The September estimate was larger than expected following a smaller than expected estimate in June. That surprise set off a discussion about whether inventories of the newly harvested crop were inappropriately included and/or whether some of the 2010 harvest was fed in August. The USDA indicated that some new crop may have been fed in August and as a result has forecast the 2010-11 marketing year feed and residual use of corn at 5.3 billion bushels, 2.7 percent more than used in the previous year.

Our analysis would suggest that the Sept. 1 stocks estimate was very logical and that the USDA forecast of feed and residual use for 2010-11 may be too high. Additionally, the 16 percent increase in ethanol production during the first quarter of the 2010-11 marketing year and the resulting increase in production and feeding of distillers’ grain may have substituted for an additional 40 to 50 million bushels of corn feeding.

There is some risk, then, that the Dec. 1 corn stocks estimate may reveal a slower pace of feed and residual use than currently forecast by the USDA. The magnitude of stocks will reflect any change in the production estimate and the large ethanol use of corn, as well as actual feed and residual use.

The Winter Wheat Seedings report is expected to show a large increase in winter wheat acreage following the sharp decline in 2009. The magnitude and location of those increases will have implications for the availability of acreage for spring planted crops, including double-cropped soybeans. Beyond the acreage numbers, the condition of the winter wheat crop will have implications for yield and for the potential of replanting some wheat acreage to other crops this spring.

“The monthly report of World Agricultural Supply and Demand Estimates will be closely observed for any changes in southern hemisphere production estimates and implications for the export demand for U.S. crops,” Good said.

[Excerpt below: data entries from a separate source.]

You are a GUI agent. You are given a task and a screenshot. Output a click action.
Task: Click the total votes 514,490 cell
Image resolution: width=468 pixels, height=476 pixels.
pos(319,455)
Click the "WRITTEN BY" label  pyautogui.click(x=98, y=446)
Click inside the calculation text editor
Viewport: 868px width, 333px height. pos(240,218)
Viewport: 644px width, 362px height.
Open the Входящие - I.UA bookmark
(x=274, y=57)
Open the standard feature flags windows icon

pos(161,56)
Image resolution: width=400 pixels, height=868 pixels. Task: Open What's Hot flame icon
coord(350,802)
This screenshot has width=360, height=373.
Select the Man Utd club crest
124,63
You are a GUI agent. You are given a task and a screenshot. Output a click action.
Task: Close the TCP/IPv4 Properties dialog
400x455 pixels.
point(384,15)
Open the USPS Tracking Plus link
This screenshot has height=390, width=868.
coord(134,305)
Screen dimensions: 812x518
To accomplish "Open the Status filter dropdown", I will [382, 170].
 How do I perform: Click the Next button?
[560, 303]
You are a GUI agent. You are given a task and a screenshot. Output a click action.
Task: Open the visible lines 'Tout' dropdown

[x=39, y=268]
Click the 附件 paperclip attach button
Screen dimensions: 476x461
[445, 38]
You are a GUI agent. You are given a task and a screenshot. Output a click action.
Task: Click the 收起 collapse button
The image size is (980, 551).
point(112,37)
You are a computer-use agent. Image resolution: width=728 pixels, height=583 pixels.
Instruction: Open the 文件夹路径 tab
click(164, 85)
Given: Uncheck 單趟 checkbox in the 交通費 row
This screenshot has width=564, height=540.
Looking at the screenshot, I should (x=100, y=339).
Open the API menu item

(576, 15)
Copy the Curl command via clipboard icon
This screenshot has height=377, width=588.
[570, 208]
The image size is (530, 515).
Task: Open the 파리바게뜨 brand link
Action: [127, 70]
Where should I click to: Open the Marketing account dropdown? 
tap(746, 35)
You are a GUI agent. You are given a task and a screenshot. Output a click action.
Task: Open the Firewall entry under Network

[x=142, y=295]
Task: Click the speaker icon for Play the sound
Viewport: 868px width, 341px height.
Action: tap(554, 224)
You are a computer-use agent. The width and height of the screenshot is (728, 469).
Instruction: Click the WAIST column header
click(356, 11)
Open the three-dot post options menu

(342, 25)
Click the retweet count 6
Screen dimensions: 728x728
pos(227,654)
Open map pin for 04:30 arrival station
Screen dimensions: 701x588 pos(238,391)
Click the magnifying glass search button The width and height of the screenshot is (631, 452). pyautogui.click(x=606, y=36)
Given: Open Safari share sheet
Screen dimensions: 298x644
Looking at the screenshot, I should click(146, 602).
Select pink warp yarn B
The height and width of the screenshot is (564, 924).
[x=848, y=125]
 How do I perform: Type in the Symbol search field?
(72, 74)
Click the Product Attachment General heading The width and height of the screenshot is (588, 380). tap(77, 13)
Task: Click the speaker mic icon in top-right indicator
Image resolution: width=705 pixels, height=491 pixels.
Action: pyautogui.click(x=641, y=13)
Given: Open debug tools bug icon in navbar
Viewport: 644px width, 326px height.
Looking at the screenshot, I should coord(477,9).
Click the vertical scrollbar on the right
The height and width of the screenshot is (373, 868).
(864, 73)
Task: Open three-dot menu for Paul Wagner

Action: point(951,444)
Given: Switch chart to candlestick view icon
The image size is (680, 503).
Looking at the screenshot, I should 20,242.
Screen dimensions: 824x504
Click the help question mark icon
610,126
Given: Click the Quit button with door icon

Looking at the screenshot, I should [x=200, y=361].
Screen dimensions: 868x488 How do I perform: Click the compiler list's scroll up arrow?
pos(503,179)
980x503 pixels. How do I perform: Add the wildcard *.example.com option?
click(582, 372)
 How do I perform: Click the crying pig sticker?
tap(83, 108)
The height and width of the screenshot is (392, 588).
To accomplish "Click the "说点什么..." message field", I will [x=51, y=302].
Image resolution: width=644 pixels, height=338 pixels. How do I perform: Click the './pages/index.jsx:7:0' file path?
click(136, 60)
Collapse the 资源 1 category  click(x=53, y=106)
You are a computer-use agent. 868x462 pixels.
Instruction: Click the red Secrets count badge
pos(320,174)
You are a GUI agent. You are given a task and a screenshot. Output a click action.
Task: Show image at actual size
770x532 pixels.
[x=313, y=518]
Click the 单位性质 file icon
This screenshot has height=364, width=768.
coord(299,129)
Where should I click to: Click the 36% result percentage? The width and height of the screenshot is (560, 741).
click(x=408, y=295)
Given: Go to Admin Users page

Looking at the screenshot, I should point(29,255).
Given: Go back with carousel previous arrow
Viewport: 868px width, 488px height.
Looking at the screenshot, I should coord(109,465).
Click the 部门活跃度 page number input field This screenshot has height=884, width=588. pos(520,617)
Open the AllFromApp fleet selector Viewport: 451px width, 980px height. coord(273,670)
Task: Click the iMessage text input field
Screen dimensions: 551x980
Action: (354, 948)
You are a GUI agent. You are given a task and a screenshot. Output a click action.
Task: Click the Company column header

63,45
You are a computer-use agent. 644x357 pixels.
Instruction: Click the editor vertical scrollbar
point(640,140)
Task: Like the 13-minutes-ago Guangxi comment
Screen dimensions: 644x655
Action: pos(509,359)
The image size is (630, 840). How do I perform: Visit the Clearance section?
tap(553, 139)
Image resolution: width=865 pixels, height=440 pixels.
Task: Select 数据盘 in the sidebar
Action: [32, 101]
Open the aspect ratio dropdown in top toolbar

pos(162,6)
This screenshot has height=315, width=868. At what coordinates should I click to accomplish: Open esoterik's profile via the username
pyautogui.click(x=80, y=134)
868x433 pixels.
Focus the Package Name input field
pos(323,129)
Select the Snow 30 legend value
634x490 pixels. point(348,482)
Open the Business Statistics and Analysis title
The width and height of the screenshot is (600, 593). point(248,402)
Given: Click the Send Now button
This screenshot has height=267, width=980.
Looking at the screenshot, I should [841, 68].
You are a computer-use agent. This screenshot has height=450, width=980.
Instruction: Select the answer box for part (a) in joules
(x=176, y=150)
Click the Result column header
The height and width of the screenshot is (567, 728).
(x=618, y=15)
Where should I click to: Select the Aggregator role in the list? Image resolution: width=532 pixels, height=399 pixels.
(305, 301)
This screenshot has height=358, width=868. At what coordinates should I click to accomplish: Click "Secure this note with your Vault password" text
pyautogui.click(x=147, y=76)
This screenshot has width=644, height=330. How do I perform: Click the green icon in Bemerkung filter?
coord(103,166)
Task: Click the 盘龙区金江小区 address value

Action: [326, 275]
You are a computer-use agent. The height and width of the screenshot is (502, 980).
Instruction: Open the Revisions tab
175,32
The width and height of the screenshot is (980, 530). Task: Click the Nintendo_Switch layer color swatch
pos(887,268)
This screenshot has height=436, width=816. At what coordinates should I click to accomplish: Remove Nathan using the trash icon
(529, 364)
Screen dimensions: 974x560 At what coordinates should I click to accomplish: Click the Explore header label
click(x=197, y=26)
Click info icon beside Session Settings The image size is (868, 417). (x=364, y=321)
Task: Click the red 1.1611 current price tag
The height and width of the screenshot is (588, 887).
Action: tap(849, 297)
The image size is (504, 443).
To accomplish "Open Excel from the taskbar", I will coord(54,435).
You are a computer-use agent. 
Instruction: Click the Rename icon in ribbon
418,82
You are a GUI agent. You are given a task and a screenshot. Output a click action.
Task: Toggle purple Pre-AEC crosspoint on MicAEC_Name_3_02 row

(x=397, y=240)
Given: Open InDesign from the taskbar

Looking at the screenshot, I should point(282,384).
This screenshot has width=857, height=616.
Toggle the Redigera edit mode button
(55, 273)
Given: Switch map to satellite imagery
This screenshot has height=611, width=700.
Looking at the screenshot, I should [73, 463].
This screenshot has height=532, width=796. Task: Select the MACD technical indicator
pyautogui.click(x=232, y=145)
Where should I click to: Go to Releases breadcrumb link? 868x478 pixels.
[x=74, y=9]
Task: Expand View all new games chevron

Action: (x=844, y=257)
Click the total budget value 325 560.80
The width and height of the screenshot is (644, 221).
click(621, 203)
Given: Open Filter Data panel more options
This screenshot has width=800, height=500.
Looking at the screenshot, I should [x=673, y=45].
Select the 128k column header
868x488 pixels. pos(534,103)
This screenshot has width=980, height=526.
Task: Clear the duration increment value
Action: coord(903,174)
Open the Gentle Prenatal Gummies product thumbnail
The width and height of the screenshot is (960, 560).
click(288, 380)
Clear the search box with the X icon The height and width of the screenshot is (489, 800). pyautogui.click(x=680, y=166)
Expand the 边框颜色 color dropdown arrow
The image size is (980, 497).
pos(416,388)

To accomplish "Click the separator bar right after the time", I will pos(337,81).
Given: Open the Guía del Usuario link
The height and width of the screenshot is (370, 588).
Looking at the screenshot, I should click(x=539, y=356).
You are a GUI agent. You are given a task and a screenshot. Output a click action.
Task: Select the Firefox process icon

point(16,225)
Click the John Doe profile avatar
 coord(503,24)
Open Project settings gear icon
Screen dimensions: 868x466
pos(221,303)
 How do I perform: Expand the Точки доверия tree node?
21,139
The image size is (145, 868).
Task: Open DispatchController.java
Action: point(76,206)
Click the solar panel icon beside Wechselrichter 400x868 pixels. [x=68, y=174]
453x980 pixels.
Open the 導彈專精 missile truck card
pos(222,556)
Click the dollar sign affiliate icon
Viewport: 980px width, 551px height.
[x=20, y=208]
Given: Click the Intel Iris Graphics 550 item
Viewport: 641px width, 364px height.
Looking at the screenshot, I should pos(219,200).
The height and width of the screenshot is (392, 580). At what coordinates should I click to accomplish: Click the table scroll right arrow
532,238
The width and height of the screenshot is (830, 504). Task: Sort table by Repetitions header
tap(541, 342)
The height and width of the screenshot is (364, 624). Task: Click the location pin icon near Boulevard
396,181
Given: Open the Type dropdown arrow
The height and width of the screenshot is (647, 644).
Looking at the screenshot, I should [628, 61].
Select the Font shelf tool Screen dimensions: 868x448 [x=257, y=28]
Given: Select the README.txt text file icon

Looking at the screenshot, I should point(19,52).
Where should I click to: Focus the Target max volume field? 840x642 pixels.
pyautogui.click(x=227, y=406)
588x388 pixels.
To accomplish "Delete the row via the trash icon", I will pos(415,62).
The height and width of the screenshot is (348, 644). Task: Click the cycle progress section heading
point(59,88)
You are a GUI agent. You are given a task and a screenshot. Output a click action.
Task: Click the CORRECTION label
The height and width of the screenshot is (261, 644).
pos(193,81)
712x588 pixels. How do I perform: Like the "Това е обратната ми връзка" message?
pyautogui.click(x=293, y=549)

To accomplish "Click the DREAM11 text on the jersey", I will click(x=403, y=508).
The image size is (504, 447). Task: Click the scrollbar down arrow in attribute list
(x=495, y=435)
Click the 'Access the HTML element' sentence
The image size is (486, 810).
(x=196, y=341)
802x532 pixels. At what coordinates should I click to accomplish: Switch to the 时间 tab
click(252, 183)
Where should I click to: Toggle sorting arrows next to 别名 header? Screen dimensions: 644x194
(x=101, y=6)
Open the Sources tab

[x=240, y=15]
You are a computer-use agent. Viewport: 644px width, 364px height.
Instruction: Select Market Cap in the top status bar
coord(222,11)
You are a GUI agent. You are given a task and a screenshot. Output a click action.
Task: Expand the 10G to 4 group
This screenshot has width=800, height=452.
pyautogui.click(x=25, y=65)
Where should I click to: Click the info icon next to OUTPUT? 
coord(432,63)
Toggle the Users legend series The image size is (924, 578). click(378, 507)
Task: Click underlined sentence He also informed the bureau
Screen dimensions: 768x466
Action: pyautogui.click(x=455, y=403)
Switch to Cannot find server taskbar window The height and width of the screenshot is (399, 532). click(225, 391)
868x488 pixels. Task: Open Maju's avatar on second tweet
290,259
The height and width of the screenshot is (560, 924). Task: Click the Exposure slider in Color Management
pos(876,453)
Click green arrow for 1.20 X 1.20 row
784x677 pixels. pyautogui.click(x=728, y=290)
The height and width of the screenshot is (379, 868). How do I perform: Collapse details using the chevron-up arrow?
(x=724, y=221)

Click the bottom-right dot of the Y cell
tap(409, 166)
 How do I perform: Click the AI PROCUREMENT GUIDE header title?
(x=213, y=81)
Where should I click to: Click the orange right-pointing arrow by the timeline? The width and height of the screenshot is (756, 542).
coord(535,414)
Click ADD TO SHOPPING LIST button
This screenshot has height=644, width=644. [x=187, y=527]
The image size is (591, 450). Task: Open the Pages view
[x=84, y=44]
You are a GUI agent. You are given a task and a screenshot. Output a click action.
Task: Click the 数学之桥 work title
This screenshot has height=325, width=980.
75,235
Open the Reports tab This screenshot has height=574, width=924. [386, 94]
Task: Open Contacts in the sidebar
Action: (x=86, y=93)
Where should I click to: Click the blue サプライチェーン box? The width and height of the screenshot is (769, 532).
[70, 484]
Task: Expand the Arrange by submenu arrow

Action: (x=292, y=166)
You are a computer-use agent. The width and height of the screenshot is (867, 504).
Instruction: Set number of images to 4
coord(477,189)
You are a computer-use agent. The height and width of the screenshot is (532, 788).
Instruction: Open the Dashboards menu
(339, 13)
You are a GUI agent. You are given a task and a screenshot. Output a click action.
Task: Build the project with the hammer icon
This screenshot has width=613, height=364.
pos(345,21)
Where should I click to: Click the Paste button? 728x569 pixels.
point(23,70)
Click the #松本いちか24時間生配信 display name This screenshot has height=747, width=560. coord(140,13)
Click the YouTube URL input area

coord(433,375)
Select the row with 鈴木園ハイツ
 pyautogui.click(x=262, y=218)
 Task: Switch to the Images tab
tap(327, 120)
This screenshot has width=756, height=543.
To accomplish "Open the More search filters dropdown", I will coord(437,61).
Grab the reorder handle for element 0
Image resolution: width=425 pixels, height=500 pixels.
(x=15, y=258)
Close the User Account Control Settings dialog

“The estimates of production of corn and soybeans in Argentina will be most closely watched due to dry conditions that have prevailed since mid-October. The corn crop appears to have been most negatively impacted. Any changes in these forecasts, along with the Dec. 1 stocks estimates, will be reflected in changes in the projection of year ending stocks of corn and soybeans.”

For soybeans, Good said the USDA’s projection of the domestic use of soybean oil for production of methyl ester will be important as previous reports have forecast a year-over-year increase of 1.219 billion pounds (72.5 percent).  

“The reinstatement of the biodiesel blender tax credit should support use moving forward, but use during the first two months of the marketing year (October and November 2010) was very small,” Good said. “ Use in those two months totaled only 173 million pounds, compared to 485 million in October and November of 2009.

To reach the current USDA projection, use during the 10 months from December 2010 through September 2011 will need to average 273 million pounds per month, 126 percent more than the average of a year earlier.”

Good added that the forecast of soybean oil exports may also be influenced by the rapid increase in palm oil prices and the resulting improvement in the competitive position of soybean oil in the export market.